Laser PRP can be a painful experience for the patient, which may be so uncomfortable that there is a risk of inadequate treatment being applied or perhaps the patient may even default from attendance.

Strategies to make the treatment more comfortable include changing the laser parameters11 and the results of this small study clearly show that patients found the shorter exposure, higher power, laser treatment much more comfortable than conventional settings with no apparent reduction in visible endpoint. The visual analogue pain scale is a well-tested, accurate means of measuring pain as an endpoint, but a potential source of bias for this study is that patients may have been inadvertently informed during the consent that the laser treatment with short duration was expected to be less painful.

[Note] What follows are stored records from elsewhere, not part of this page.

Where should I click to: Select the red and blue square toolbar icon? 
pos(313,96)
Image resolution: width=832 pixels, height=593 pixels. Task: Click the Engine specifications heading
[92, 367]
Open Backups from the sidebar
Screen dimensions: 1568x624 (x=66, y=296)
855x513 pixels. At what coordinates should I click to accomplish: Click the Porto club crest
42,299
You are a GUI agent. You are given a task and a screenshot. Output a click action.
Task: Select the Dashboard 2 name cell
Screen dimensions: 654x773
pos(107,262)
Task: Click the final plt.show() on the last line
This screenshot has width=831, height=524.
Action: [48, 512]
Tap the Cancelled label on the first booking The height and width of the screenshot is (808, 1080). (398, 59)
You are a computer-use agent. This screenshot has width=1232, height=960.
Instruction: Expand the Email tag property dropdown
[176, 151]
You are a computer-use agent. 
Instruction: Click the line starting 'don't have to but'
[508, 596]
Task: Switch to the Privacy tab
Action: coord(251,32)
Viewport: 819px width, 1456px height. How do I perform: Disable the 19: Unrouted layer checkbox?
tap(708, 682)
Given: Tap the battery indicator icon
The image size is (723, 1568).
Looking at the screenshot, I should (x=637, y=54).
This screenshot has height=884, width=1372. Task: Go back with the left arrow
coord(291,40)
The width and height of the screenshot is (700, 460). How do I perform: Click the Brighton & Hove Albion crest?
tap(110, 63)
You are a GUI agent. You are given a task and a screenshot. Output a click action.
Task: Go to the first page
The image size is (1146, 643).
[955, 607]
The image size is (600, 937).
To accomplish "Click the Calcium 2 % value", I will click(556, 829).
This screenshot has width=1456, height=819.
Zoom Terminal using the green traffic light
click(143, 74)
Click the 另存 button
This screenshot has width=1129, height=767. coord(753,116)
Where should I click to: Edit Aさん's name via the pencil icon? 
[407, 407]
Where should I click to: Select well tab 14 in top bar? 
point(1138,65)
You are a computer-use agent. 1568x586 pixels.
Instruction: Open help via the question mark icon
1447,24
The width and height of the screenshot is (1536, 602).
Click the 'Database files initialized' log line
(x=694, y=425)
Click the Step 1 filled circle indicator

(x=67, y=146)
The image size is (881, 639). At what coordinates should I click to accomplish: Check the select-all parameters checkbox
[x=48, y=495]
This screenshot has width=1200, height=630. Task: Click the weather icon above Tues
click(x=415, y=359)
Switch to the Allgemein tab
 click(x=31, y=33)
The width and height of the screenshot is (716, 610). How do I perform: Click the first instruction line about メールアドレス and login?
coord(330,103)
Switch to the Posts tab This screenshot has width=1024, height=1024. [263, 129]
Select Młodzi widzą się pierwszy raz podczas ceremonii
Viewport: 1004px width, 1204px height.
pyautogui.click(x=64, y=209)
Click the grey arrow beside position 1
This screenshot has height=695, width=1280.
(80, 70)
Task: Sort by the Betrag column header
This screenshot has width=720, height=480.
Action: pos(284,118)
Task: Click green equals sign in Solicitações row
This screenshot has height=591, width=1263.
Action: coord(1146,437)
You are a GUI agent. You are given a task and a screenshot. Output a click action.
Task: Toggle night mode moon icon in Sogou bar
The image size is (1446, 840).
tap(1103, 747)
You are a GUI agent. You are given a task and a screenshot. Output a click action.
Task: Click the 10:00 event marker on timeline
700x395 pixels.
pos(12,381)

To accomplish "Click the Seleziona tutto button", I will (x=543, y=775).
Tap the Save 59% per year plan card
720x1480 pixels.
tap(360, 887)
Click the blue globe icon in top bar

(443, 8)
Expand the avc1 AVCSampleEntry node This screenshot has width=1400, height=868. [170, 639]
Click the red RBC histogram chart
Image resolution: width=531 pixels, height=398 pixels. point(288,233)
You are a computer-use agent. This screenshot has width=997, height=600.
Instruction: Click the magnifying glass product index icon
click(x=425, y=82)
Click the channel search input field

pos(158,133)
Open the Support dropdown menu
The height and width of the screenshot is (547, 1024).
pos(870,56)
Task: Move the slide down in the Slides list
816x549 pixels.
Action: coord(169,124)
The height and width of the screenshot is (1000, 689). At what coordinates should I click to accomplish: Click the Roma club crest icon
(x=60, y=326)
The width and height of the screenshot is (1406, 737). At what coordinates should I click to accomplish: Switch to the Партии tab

To try and minimise this, we deliberately explained to the patients that the study was aimed to determine which laser regime was most effective as a whole, rather than emphasing the pain assessment as the main endpoint of the study.

Pain experienced by patients during laser retinal photocoagulation is very variable and is dependent on a number of factors including pigmentation of the fundus, laser re-treatment, and patient anxiety. It is thought in many cases to result from photocoagulation of the ciliary nerves running in the suprachoroidal space and generally patients experience more pain when treated anteriorly and in the horizontal meridians.5 Laser burn intensity is directly proportional to the burn duration and power setting and inversely proportional to the spot size. Shorter duration laser burns may be less painful due to the thermal effect on treated tissue because they rapidly cool off compared to the longer duration where adjacent tissues become heated.12 The newer generation frequency-doubled YAG lasers, which are more energy efficient than argon gas lasers allow much shorter durations of laser exposures to be used with, as we have demonstrated, less pain.

Various documented strategies have been attempted to increase patient comfort with laser photocoagulation but all have potential drawbacks. Sharp needle or subtenon anaesthesia for laser PRP is effective but carries the risk of globe trauma and may require additional personnel and monitoring of the patient.6, 13 Pre-emptive analgesia with paracetamol did not significantly reduce pain associated with panretinal photocoagulation.7 Topical diclofenac may have to be applied over 2 h before laser treatment to be effective and this may cause obvious difficulties in a busy clinic.8 Entonox is given by inhalation through a disposable mouthpiece or mask during laser treatment and while it has good safety record, the effect of using it on patients and staff in the closed confines of a laser room are unknown.9

If laser exposures are shortened to microseconds, the so-called micropulse delivery, less pain has been reported and less damage occurs to the visual function. In theory, this mode of delivery looks promising either with a diode infrared laser or frequency doubled YAG and early results look promising.14, 15, 16 Meanwhile, by simply reducing the exposure time and increasing the power of conventional laser machines, effective laser PRP can be achieved with a more comfortable experience for the patient.

Conclusion

Pain threshold during laser photocoagulation is variable among patients but discomfort experienced remains an important cause of unsatisfactory treatment sessions for both patient and doctor. Our study, which as far as we are aware, has not been performed before, confirms that reducing the exposure time and increasing the laser power can reduce pain significantly without compromising the long-term results of the treatment.